We used to tease my mother-in-law for her preferred mode of weekend entertainment. It consisted mostly of watching movies with little to no dialogue, but brimming over with blood, gore and broken limbs. She explained that she did not care to think in her moments of repose, which would have been the case if she were to watch fiction of the verbose sort.
While, in the interest of maintaining my digestive peace, I still question her choice of genre, I no longer wonder at her reason. I understand her now. After a week of slaving over soul-crushing cubicle work that is the demand of necessity rather than interest, and dealing, in a personal and professional capacity, with the mind-boggling angst and nonsense of a constant stream of bipeds in arrested emotional maturity, it is too much to require additional strenuous mental exercise on a rest day.

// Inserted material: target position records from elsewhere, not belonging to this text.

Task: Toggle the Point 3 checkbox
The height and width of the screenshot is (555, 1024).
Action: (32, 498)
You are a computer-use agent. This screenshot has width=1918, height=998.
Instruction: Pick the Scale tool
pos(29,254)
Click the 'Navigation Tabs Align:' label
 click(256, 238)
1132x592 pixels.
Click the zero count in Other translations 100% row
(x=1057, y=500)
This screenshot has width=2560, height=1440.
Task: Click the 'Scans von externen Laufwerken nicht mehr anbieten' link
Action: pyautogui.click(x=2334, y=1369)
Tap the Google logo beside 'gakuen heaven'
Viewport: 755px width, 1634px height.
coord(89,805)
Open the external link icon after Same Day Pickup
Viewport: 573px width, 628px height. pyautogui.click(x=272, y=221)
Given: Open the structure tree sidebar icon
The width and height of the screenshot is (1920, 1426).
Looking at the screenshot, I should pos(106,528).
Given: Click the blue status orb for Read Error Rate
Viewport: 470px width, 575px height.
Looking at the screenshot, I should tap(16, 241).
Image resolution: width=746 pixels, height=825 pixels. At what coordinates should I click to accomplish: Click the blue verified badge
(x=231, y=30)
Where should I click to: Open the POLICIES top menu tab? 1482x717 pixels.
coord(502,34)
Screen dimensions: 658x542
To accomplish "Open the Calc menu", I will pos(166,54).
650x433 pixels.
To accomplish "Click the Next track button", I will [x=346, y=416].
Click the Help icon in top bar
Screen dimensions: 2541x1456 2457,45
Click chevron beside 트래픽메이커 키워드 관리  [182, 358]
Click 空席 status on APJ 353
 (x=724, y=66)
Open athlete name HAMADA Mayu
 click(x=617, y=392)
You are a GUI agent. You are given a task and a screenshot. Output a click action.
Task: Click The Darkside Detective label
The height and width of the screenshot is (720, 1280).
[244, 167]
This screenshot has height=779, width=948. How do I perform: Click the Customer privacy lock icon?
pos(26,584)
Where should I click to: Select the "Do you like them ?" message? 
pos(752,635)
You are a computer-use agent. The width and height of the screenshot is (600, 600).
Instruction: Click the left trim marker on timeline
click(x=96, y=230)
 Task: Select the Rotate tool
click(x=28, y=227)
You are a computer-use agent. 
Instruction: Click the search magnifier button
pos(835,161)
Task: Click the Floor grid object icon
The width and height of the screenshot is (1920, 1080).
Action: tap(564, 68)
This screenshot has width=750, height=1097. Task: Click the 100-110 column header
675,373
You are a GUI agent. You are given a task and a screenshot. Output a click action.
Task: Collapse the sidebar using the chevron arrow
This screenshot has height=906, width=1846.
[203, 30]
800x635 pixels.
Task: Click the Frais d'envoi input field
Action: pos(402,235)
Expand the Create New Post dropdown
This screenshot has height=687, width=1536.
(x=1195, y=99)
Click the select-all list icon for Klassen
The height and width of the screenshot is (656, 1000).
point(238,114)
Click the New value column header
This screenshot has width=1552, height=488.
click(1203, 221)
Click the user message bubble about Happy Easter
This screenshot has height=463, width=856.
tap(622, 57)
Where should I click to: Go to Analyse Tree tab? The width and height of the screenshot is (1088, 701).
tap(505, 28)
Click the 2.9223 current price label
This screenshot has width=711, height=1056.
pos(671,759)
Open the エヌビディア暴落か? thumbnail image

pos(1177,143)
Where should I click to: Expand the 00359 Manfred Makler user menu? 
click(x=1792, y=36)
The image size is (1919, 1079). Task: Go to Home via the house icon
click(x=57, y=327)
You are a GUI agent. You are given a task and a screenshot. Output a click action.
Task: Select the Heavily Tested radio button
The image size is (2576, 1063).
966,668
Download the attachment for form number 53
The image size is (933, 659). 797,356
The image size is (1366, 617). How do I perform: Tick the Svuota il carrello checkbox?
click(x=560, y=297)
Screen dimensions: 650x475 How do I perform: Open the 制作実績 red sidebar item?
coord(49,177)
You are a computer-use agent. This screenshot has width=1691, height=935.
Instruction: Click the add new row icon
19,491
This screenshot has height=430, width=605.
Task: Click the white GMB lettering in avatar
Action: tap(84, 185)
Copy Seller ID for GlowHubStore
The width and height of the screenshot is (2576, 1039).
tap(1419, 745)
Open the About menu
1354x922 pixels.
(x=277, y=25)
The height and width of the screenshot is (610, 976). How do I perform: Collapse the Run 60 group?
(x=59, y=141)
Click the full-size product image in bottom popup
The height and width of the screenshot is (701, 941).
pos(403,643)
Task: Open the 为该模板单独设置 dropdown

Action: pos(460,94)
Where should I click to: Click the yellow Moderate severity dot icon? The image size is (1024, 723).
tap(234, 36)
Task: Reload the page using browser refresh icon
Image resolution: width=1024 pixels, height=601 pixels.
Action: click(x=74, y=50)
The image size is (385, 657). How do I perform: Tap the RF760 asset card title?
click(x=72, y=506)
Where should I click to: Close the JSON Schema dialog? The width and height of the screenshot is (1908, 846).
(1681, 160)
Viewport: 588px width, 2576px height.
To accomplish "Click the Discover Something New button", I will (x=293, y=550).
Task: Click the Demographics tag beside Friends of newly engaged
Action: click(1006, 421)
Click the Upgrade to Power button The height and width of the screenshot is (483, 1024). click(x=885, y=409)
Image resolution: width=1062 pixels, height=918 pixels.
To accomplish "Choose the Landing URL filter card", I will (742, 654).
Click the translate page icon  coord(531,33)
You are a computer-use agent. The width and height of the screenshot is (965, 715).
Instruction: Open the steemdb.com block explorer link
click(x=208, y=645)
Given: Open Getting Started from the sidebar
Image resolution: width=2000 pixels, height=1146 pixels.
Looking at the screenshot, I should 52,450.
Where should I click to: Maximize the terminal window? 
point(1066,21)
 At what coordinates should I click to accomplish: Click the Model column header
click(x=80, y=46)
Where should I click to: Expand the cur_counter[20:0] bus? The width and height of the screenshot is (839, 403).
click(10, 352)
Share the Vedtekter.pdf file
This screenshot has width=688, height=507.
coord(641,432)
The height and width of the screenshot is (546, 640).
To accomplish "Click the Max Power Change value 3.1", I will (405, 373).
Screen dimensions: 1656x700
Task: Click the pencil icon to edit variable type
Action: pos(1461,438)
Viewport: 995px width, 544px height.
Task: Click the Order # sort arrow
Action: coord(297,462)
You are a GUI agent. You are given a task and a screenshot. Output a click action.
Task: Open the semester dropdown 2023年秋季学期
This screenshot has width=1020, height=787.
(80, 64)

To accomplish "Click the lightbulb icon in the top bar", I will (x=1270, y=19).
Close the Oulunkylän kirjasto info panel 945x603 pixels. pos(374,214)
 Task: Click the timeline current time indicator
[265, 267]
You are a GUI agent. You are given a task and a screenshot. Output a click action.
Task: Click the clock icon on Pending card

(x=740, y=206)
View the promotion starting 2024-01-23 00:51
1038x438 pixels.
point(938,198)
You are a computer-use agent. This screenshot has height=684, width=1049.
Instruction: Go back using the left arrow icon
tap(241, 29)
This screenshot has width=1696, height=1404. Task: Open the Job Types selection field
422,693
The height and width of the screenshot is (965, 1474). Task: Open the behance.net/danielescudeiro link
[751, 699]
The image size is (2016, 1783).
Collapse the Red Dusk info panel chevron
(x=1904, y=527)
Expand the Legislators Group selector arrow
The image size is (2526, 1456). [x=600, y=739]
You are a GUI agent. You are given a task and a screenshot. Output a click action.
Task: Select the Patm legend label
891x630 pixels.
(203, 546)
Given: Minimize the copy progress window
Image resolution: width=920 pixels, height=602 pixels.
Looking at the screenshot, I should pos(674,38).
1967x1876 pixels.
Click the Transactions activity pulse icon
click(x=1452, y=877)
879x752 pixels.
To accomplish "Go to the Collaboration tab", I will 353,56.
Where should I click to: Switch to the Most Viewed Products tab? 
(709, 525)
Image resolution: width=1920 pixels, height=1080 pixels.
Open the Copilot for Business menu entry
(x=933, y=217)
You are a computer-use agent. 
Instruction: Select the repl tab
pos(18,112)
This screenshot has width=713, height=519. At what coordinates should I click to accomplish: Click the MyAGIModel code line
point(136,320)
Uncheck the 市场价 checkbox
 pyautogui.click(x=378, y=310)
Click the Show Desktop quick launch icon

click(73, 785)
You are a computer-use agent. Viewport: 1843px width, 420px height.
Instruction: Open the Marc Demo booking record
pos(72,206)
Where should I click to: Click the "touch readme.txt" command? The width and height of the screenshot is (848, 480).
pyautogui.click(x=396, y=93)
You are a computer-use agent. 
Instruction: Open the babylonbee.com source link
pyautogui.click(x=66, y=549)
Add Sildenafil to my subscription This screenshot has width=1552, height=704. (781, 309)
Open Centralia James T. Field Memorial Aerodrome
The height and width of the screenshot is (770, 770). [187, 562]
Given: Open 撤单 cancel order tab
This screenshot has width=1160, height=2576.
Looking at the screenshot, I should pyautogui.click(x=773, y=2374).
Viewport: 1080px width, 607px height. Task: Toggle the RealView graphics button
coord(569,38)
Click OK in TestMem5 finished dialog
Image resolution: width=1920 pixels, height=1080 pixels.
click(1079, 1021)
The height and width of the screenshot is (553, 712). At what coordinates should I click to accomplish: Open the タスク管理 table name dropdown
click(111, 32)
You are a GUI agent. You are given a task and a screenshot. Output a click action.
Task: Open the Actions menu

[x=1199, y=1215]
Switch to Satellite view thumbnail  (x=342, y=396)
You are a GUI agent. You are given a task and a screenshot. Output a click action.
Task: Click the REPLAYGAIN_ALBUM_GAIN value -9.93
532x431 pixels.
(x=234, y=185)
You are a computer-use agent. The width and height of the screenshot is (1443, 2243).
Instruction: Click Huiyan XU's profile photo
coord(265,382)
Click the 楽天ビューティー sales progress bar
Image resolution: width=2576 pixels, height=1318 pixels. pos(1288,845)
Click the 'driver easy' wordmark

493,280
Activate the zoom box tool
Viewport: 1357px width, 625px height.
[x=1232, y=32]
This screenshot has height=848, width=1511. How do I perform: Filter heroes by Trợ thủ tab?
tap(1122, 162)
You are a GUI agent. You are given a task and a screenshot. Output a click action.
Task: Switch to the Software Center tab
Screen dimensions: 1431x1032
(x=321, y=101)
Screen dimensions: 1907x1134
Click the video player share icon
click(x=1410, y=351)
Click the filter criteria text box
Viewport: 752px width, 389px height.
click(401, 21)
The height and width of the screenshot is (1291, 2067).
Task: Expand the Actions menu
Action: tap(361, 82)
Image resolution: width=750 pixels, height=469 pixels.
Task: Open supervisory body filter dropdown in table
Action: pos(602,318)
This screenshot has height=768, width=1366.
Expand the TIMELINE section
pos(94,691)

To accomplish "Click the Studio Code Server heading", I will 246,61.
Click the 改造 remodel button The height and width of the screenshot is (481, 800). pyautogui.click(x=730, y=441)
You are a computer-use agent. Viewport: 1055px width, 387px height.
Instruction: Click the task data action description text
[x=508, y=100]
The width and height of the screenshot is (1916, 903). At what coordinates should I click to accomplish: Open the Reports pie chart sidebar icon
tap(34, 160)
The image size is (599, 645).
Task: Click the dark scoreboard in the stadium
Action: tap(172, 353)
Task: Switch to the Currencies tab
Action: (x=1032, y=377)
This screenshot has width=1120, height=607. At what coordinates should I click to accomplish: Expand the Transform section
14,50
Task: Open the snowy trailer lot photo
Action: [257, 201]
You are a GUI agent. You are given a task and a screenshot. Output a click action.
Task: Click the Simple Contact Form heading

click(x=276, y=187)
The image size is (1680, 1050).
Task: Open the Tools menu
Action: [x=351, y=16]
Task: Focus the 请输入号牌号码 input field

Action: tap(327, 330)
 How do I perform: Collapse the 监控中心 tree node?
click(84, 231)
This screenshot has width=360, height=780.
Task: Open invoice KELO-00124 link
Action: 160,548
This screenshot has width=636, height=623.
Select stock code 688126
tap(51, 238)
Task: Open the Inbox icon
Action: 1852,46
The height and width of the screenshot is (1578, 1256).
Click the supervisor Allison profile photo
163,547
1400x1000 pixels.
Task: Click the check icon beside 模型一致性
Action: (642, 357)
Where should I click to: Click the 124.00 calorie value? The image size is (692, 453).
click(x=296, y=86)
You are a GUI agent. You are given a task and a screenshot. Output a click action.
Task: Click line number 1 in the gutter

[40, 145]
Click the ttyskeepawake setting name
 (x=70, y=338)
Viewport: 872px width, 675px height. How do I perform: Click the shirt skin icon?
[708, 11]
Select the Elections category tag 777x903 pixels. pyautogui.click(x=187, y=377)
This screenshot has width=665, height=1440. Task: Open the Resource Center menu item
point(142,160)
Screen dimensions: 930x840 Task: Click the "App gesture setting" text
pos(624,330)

I understand her even better because I find myself in the same situation, stretched so thin by the demands of full time employment and parenthood that I refuse to use my brain a second over Friday’s sunset, by which time I demand my inalienable right to nonsensical rest and recreation.
In my case, I find my comfort in my trove of books, but while my younger tastes leaned towards the likes of Poe, Kafka, Fitzgerald and Dostoevsky, I now find myself in need of much, much lighter fare, so utterly bereft of depth that I am ashamed to admit the crime of reading them, and am therefore constrained to hide the evidence in the bowels of a nondescript eBook reader.
But even then, the lack of spare brain cells to process even my dumbed down diversions requires me to reread sentences thrice before I comprehend their import, an affliction first manifested by my own mother, who, paradoxically, has a degree in English Literature. This has led me to the conclusion that mothers aren’t, by nature, slow or uncomprehending. We’re just tired!
(Thanks Rocky for sharing this. >:D) |
Now the question is, shall this be the permanent prevailing state of affairs? To that I say, I refuse defeat. After two months with my eBook reader, I have been forcing my grey matter to gradually migrate, cell by cell, back to its usual haunts: Tolkien, Dickens, Eliot, Chekhov, Hemingway… God help me.